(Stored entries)
++++++

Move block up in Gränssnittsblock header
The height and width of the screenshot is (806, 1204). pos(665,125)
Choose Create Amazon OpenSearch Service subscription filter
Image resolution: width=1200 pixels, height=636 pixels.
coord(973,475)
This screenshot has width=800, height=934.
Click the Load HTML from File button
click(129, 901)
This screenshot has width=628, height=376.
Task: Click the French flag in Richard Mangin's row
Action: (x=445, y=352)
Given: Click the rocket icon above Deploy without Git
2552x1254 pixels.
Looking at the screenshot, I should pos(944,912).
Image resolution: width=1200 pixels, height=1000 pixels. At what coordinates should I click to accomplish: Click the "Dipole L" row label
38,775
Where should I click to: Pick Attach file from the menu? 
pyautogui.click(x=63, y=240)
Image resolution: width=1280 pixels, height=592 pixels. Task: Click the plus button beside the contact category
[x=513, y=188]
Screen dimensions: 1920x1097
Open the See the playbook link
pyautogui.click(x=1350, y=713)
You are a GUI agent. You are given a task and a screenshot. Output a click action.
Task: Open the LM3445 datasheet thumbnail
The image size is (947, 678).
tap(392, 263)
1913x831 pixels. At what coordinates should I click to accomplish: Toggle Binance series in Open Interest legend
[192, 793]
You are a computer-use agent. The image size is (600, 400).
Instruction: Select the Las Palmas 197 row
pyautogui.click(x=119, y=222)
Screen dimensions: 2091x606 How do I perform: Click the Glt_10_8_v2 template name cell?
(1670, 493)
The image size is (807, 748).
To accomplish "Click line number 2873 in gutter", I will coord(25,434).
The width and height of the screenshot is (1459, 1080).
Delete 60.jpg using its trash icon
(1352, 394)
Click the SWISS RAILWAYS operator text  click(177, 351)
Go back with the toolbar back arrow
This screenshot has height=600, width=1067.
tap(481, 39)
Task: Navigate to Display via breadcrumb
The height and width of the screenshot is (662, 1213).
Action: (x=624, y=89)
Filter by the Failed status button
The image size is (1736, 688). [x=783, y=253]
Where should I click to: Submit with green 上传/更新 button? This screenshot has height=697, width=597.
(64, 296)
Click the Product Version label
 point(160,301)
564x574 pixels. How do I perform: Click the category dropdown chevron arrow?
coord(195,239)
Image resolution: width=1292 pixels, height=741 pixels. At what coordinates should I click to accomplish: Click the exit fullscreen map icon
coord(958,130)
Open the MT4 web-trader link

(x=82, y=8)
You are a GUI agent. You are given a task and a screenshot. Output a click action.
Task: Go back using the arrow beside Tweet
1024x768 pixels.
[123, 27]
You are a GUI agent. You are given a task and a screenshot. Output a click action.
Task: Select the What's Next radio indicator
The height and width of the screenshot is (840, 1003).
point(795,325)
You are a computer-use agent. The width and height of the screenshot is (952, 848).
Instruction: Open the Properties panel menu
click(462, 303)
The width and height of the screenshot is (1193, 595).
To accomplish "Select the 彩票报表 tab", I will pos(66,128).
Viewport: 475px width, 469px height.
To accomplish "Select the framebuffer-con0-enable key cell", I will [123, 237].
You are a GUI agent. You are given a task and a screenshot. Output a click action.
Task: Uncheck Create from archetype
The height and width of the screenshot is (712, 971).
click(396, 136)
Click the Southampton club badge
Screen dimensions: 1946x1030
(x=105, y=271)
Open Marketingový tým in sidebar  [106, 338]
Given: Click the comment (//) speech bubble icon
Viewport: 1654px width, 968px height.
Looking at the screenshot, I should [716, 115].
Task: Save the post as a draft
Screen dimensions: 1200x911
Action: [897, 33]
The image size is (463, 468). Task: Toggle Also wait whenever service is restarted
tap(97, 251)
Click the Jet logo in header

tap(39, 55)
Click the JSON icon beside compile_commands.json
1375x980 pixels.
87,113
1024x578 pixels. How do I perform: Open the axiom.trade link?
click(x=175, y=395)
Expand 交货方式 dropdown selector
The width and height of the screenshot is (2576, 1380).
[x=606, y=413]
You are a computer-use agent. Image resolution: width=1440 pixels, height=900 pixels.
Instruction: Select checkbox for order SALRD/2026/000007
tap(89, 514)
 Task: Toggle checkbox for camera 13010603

++++++

> **EXERCISE DIRECTIONS**:
Your task is to restate every record word for word.

> **OUTPUT**:
Move block up in Gränssnittsblock header
The height and width of the screenshot is (806, 1204). pos(665,125)
Choose Create Amazon OpenSearch Service subscription filter
Image resolution: width=1200 pixels, height=636 pixels.
coord(973,475)
This screenshot has width=800, height=934.
Click the Load HTML from File button
click(129, 901)
This screenshot has width=628, height=376.
Task: Click the French flag in Richard Mangin's row
Action: (x=445, y=352)
Given: Click the rocket icon above Deploy without Git
2552x1254 pixels.
Looking at the screenshot, I should pos(944,912).
Image resolution: width=1200 pixels, height=1000 pixels. At what coordinates should I click to accomplish: Click the "Dipole L" row label
38,775
Where should I click to: Pick Attach file from the menu? 
pyautogui.click(x=63, y=240)
Image resolution: width=1280 pixels, height=592 pixels. Task: Click the plus button beside the contact category
[x=513, y=188]
Screen dimensions: 1920x1097
Open the See the playbook link
pyautogui.click(x=1350, y=713)
You are a GUI agent. You are given a task and a screenshot. Output a click action.
Task: Open the LM3445 datasheet thumbnail
The image size is (947, 678).
tap(392, 263)
1913x831 pixels. At what coordinates should I click to accomplish: Toggle Binance series in Open Interest legend
[192, 793]
You are a computer-use agent. The image size is (600, 400).
Instruction: Select the Las Palmas 197 row
pyautogui.click(x=119, y=222)
Screen dimensions: 2091x606 How do I perform: Click the Glt_10_8_v2 template name cell?
(1670, 493)
The image size is (807, 748).
To accomplish "Click line number 2873 in gutter", I will coord(25,434).
The width and height of the screenshot is (1459, 1080).
Delete 60.jpg using its trash icon
(1352, 394)
Click the SWISS RAILWAYS operator text  click(177, 351)
Go back with the toolbar back arrow
This screenshot has height=600, width=1067.
tap(481, 39)
Task: Navigate to Display via breadcrumb
The height and width of the screenshot is (662, 1213).
Action: (x=624, y=89)
Filter by the Failed status button
The image size is (1736, 688). [x=783, y=253]
Where should I click to: Submit with green 上传/更新 button? This screenshot has height=697, width=597.
(64, 296)
Click the Product Version label
 point(160,301)
564x574 pixels. How do I perform: Click the category dropdown chevron arrow?
coord(195,239)
Image resolution: width=1292 pixels, height=741 pixels. At what coordinates should I click to accomplish: Click the exit fullscreen map icon
coord(958,130)
Open the MT4 web-trader link

(x=82, y=8)
You are a GUI agent. You are given a task and a screenshot. Output a click action.
Task: Go back using the arrow beside Tweet
1024x768 pixels.
[123, 27]
You are a GUI agent. You are given a task and a screenshot. Output a click action.
Task: Select the What's Next radio indicator
The height and width of the screenshot is (840, 1003).
point(795,325)
You are a computer-use agent. The width and height of the screenshot is (952, 848).
Instruction: Open the Properties panel menu
click(462, 303)
The width and height of the screenshot is (1193, 595).
To accomplish "Select the 彩票报表 tab", I will pos(66,128).
Viewport: 475px width, 469px height.
To accomplish "Select the framebuffer-con0-enable key cell", I will [123, 237].
You are a GUI agent. You are given a task and a screenshot. Output a click action.
Task: Uncheck Create from archetype
The height and width of the screenshot is (712, 971).
click(396, 136)
Click the Southampton club badge
Screen dimensions: 1946x1030
(x=105, y=271)
Open Marketingový tým in sidebar  [106, 338]
Given: Click the comment (//) speech bubble icon
Viewport: 1654px width, 968px height.
Looking at the screenshot, I should [716, 115].
Task: Save the post as a draft
Screen dimensions: 1200x911
Action: [897, 33]
The image size is (463, 468). Task: Toggle Also wait whenever service is restarted
tap(97, 251)
Click the Jet logo in header

tap(39, 55)
Click the JSON icon beside compile_commands.json
1375x980 pixels.
87,113
1024x578 pixels. How do I perform: Open the axiom.trade link?
click(x=175, y=395)
Expand 交货方式 dropdown selector
The width and height of the screenshot is (2576, 1380).
[x=606, y=413]
You are a computer-use agent. Image resolution: width=1440 pixels, height=900 pixels.
Instruction: Select checkbox for order SALRD/2026/000007
tap(89, 514)
 Task: Toggle checkbox for camera 13010603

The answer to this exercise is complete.